It's also much easier to test each component individually in the HDL of your choice that trying to write target programs to do the same thing. When you're satisfied the separate modules of your CPU work then you might want to run some compiled code. Just a suggestion.
yes, good advice, the Truth is that … the guy who has built this project hasn't tested it hardly, he said "yes" but it is a lie, i mean he has been working on such a SoC for 3 years so he has though that so long time is enough to be sure of his job. The Truth is … he has never tested so deeply, and he has never put a real complex application on, he has tested just a few parts with extremely simplified context, and this is the reason why he has has asked me to try his SoC with something from the real world, so i have putted a bit of real world routines on, and bang now we all know that the pipeline is buggy
As i wrote, i am not good at HDL, i am just trying to help, and in order to do that, i am planning to split the testing activity into two+1 sub activities
1) asking an HDL friend of mine to hardly put everything on modelsim writing a lot of test-benches (i have to learn about it, i am not good at, i can't directly help)

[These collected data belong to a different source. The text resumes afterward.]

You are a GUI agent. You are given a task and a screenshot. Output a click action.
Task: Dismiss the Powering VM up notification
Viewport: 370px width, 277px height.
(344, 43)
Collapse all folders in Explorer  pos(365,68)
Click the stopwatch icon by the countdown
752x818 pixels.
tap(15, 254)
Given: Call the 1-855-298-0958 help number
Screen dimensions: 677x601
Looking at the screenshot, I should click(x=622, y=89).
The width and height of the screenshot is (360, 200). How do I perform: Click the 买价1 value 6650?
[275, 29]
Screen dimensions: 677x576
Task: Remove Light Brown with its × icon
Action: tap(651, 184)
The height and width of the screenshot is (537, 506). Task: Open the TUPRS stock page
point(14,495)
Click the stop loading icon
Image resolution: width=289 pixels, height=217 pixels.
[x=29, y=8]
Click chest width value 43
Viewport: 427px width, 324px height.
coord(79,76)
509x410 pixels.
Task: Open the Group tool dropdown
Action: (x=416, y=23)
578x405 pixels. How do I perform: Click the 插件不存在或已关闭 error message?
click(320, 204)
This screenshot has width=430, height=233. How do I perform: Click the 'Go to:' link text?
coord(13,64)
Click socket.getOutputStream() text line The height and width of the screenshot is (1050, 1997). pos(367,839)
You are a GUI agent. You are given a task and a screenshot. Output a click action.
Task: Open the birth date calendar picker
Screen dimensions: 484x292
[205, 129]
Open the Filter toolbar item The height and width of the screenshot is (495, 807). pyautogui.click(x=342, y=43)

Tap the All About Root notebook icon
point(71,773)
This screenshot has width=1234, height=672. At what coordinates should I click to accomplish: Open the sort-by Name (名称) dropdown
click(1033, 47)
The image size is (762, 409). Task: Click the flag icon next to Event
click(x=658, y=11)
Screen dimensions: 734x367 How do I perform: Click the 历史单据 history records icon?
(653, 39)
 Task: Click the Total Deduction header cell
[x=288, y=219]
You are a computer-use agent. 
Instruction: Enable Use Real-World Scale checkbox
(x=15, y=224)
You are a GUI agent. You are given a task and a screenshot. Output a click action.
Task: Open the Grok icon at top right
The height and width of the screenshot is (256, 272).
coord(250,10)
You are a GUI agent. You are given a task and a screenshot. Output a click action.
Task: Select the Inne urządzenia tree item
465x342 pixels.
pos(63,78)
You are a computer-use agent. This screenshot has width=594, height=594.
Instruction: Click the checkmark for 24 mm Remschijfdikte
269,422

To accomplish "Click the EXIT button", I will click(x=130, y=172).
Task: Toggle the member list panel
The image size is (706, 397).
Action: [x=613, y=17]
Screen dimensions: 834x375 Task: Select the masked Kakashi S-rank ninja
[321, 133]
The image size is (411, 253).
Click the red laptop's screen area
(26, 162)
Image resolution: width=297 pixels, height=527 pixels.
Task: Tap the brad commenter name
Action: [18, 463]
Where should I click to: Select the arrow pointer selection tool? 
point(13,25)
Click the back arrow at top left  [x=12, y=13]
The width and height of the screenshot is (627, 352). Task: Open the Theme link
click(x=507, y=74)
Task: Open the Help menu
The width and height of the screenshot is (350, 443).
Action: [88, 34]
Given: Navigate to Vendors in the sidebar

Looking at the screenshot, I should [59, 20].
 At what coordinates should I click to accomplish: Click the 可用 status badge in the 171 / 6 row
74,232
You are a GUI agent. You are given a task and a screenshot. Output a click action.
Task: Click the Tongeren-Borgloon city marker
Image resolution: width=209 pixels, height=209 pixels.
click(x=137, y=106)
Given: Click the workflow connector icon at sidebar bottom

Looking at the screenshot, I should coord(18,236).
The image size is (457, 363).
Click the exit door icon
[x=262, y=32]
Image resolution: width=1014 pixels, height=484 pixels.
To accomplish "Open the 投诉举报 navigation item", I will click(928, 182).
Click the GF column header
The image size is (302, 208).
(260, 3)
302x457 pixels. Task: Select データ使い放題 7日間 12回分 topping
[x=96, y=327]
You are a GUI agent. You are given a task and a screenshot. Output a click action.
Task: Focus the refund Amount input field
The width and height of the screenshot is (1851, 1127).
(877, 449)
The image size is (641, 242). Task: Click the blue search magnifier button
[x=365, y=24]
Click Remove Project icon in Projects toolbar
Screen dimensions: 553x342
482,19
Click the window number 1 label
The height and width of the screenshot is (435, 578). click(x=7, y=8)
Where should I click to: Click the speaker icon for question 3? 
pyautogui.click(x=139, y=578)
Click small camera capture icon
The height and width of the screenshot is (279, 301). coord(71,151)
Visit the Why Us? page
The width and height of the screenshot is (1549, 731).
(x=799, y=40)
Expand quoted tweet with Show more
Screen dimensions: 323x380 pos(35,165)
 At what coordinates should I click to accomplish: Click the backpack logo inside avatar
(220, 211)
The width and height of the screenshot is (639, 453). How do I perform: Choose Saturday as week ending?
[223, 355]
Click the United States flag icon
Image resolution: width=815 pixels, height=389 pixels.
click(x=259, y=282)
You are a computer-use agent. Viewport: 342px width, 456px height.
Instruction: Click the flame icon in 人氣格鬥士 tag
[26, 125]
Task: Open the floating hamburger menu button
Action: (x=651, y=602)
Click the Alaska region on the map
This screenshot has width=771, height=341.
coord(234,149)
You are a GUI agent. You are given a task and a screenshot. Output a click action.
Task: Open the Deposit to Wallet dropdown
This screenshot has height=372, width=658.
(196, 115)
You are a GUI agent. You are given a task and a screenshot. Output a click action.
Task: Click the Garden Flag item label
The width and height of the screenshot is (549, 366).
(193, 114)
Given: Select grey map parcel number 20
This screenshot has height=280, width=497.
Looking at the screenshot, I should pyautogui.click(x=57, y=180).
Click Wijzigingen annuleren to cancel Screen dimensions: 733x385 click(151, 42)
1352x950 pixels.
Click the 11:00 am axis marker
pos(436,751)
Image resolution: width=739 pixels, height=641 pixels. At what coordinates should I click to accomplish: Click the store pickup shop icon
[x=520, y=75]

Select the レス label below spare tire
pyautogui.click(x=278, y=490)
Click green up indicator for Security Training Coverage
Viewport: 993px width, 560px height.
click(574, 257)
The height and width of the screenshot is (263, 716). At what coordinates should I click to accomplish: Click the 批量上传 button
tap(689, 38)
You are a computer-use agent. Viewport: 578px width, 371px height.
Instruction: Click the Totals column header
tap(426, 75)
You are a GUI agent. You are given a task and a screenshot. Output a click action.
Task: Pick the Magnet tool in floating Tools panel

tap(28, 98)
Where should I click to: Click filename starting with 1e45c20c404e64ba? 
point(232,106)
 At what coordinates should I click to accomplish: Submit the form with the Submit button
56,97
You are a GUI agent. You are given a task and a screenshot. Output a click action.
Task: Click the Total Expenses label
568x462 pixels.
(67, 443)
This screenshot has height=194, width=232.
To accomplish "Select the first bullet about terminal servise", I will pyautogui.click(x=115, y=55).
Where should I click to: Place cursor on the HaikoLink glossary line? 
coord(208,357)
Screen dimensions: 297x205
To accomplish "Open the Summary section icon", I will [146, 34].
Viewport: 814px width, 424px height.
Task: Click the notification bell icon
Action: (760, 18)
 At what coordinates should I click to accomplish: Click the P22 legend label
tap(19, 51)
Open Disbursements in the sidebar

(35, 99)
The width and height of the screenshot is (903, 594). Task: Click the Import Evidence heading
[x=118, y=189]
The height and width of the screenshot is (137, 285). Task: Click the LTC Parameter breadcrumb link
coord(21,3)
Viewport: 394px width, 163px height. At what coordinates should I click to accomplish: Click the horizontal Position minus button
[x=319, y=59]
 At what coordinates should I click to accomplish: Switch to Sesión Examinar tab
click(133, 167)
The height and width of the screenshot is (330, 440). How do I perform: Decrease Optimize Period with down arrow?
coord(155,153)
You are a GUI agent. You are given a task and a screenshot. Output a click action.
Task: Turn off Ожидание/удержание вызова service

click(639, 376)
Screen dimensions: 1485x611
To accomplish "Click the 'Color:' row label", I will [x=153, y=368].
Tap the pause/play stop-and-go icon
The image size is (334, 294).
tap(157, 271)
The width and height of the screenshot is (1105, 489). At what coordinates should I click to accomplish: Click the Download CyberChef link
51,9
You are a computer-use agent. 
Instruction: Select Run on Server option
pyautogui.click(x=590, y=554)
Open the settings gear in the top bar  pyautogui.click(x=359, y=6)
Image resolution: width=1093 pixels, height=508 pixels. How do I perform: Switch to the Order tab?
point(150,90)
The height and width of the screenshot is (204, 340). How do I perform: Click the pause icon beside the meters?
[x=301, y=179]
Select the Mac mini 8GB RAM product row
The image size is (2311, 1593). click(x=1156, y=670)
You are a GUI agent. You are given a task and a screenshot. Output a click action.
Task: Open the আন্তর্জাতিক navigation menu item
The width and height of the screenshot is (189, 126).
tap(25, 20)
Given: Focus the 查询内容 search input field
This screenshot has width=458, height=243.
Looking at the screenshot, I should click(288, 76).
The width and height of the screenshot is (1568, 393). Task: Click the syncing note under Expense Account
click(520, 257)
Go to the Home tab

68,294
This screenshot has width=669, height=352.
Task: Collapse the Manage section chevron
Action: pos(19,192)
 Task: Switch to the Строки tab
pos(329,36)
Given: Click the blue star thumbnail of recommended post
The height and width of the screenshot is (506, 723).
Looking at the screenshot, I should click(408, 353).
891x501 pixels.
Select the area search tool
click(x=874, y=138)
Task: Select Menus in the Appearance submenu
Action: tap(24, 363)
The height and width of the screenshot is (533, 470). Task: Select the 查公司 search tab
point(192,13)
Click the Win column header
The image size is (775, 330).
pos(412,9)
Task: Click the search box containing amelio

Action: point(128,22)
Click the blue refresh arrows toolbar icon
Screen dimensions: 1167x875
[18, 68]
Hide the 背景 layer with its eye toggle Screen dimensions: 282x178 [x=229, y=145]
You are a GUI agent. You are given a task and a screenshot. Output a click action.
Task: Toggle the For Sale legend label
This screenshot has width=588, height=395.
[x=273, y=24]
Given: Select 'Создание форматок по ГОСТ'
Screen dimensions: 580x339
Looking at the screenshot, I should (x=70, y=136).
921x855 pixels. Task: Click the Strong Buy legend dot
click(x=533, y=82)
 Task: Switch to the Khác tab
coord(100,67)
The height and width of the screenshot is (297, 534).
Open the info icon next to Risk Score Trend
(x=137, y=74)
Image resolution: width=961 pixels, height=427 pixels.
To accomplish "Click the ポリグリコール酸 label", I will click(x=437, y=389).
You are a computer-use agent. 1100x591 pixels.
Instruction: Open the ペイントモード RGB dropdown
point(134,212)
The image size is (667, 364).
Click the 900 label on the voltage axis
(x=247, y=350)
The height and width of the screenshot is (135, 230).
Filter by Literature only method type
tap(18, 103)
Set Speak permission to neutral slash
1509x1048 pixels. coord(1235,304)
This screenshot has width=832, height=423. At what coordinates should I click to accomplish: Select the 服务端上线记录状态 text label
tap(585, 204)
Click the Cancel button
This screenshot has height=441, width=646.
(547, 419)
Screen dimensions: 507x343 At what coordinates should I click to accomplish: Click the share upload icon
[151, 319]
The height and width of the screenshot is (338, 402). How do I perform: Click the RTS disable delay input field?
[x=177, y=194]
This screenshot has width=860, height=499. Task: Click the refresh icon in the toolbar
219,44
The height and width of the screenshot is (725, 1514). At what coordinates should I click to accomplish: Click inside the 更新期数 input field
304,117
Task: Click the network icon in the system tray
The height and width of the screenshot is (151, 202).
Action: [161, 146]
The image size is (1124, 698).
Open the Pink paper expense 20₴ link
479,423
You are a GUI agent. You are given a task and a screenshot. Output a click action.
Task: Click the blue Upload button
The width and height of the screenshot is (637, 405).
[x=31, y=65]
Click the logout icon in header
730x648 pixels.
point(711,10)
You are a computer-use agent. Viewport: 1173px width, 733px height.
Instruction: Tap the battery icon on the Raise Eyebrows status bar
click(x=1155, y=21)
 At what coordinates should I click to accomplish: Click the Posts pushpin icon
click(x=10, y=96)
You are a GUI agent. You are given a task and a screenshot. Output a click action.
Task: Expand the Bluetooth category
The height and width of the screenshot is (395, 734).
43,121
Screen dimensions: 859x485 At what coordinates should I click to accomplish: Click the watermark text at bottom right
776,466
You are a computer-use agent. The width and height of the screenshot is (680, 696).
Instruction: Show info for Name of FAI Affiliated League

2) asking an other friend to use his chip scope (Xilinx technology) in order to understand exactly what is wrong using Spartan3E and Spartan6 boards
3) supporting them with testing application, such as assembly code with positive/negative test cases, etc
i hope that combining them will demystify things
as "firmware guy" as far as i have observed, i can say:
1) adding NOP after branches avoids unexpected behavior
2) adding NOP after load/store avoids unexpected behavior
the -O0 is the winning one, it has always had success with every kind of complex application i have putted on such a SoC: never seen any unexpected behavior with -00, i thing because it is working exactly this way: stuffing a lot of NOP in order to avoid hazards
but it also may be the real cause is related to collision to registers from/to the mux, or other things that i think may be clarified by the Chip-Scope.
I don't know very well this technology, but if i have understood right the "Chip-scope" is a Logic Analyzer from Xilinx, unfortunately it is not included in the ISE web pack that i have (ISE v10.1/linux, and ISE v14/windows), my friend has a full license so he could use it.